The municipality of Berlín is made up of an urban center (pop. approx. 12,000) and 17 cantons or villages (pop. approx. 30,000). The urban center is located at 1,020 meters above sea level in the mountains of eastern El Salvador, with the territory extending to lowland cantons (zona baja) on the Lempa River and to highland cantons (zona alta) at as much as 1,500 meters above sea level. Some of the rural cantons include: Talpetates, Loma Alta, Las Delicias, El Colon, El Tablon.
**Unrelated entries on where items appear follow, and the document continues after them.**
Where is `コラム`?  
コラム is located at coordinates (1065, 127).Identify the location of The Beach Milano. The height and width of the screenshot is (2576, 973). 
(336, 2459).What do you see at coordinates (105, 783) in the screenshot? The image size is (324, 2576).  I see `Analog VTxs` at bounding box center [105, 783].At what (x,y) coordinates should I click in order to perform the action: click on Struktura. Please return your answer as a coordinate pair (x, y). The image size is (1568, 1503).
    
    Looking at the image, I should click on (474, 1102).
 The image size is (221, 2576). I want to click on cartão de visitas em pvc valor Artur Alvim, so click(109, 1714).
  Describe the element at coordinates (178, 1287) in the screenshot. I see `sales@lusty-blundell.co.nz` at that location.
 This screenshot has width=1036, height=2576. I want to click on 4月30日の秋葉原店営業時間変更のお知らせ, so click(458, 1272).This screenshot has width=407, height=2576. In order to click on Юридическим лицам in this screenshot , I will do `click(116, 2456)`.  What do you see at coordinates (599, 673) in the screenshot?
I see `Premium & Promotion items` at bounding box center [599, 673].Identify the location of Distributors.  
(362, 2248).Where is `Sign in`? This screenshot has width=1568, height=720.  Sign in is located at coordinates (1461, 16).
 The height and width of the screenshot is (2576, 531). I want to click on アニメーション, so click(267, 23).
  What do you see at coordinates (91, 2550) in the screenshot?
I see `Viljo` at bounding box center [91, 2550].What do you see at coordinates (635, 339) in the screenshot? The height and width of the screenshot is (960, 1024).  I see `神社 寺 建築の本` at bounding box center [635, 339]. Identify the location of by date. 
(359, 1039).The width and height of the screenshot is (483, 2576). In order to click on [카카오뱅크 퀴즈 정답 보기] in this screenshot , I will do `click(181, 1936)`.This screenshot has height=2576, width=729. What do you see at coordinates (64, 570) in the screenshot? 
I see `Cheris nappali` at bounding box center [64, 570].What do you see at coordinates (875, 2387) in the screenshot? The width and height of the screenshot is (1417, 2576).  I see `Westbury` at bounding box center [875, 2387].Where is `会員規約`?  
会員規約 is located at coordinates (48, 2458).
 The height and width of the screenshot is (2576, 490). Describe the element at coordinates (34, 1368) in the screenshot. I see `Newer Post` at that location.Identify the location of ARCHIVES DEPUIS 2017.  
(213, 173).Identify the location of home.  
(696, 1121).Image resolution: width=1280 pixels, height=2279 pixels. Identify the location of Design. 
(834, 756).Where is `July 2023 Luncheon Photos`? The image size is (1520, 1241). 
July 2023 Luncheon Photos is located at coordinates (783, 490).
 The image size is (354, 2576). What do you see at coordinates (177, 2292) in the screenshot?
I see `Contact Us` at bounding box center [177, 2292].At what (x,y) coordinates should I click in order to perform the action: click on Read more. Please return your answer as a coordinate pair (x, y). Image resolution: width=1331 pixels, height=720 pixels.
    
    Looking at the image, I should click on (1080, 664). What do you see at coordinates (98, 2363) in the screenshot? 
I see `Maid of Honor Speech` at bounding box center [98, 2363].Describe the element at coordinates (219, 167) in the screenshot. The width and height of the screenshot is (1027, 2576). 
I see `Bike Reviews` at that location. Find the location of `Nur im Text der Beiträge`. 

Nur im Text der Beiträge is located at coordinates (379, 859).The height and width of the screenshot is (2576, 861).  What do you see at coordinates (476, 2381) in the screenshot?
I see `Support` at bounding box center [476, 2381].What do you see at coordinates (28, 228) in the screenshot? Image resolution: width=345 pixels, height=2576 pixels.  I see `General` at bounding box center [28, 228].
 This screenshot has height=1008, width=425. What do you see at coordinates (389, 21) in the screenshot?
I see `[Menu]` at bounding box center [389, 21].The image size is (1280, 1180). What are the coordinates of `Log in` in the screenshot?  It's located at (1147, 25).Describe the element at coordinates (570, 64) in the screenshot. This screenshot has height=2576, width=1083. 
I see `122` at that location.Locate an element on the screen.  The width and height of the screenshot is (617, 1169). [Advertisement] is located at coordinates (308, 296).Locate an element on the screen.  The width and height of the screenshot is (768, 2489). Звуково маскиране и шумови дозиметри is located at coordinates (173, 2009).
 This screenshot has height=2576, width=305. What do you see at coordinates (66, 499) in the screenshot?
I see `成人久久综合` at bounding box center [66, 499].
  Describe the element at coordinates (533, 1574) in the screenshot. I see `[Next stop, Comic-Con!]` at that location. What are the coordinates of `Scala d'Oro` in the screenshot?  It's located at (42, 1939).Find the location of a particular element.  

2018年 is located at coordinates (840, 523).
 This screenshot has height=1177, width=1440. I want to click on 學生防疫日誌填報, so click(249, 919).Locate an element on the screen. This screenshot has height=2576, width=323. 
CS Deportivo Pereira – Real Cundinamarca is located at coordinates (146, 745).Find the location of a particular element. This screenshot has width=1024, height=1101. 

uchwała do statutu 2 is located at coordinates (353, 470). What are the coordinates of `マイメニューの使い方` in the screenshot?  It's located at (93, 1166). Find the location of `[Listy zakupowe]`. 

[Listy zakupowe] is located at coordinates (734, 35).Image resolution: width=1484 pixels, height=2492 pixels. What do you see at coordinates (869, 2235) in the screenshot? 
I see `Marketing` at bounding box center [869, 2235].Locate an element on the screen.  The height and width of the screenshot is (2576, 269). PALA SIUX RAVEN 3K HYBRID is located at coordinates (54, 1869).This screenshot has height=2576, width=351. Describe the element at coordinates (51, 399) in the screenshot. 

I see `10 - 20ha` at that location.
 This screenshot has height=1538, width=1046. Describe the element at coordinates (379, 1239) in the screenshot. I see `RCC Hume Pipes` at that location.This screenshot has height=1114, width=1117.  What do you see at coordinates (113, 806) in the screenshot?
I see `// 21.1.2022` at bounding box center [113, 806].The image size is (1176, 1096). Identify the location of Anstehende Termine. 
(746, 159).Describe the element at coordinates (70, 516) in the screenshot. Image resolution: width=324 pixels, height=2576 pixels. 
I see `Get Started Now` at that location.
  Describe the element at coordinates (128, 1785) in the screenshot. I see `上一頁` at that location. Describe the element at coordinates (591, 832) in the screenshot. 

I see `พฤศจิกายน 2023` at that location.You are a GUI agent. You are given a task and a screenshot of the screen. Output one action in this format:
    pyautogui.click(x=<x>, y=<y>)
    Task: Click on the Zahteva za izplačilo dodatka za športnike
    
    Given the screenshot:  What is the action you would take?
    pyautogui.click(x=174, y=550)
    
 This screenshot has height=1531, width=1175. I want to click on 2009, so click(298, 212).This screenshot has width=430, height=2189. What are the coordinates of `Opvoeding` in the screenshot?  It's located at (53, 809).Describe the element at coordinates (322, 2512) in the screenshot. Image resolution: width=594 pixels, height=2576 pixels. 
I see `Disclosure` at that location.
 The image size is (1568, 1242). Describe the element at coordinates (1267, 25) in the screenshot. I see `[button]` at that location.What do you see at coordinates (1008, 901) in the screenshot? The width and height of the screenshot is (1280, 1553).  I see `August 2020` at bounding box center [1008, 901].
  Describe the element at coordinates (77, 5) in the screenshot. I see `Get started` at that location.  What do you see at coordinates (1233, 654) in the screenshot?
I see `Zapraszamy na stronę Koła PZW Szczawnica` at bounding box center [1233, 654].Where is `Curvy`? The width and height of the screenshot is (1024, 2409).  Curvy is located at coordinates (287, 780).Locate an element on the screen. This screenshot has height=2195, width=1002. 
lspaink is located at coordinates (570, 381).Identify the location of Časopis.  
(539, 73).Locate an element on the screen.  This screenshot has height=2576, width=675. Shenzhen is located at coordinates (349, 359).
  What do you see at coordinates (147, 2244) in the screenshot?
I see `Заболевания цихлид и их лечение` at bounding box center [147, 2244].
Berlin is known for coffee farming, which historically was the main economic activity for the municipality and concentrated in the zona alta. In the zona baja, including the Mechotique region, activities include cattle and sugar cane farming, as well as farming of subsistence crops such as beans and corn. Nearby municipalities include Mercedes Umaña and Santiago de Maria; the largest nearby city is San Miguel.
Berlín's patron saint is San José, and the annual patron saint festival is celebrated from March 15–20. The city boasts two high schools, a coffee processing plant, a bank, a credit union, a thriving municipal market, a youth community center, numerous small businesses, a Catholic church, and several Evangelical congregations.
During the Salvadoran Civil War, Berlín was the site of several battles between the FMLN and military forces. The FMLN took control of the city for five days in 1983, but were driven out by heavy bombing by the military. The engagement resulted in significant destruction of property and civilian deaths.
Berlín was heavily damaged by flooding and landslides resulting from Hurricane Mitch in 1998 and by the earthquakes of January and February, 2001. To mitigate potential future natural disasters, an Environmental Unit (Unidad Ambiental) has been established within the mayor’s office.
A severe thunderstorm with heavy rain caused flooding and landslides in May 2007 which resulted in the deaths of 5 people. Efforts are currently underway to relocate the Brisas del Sol community, where the victims were from, away from the high risk area.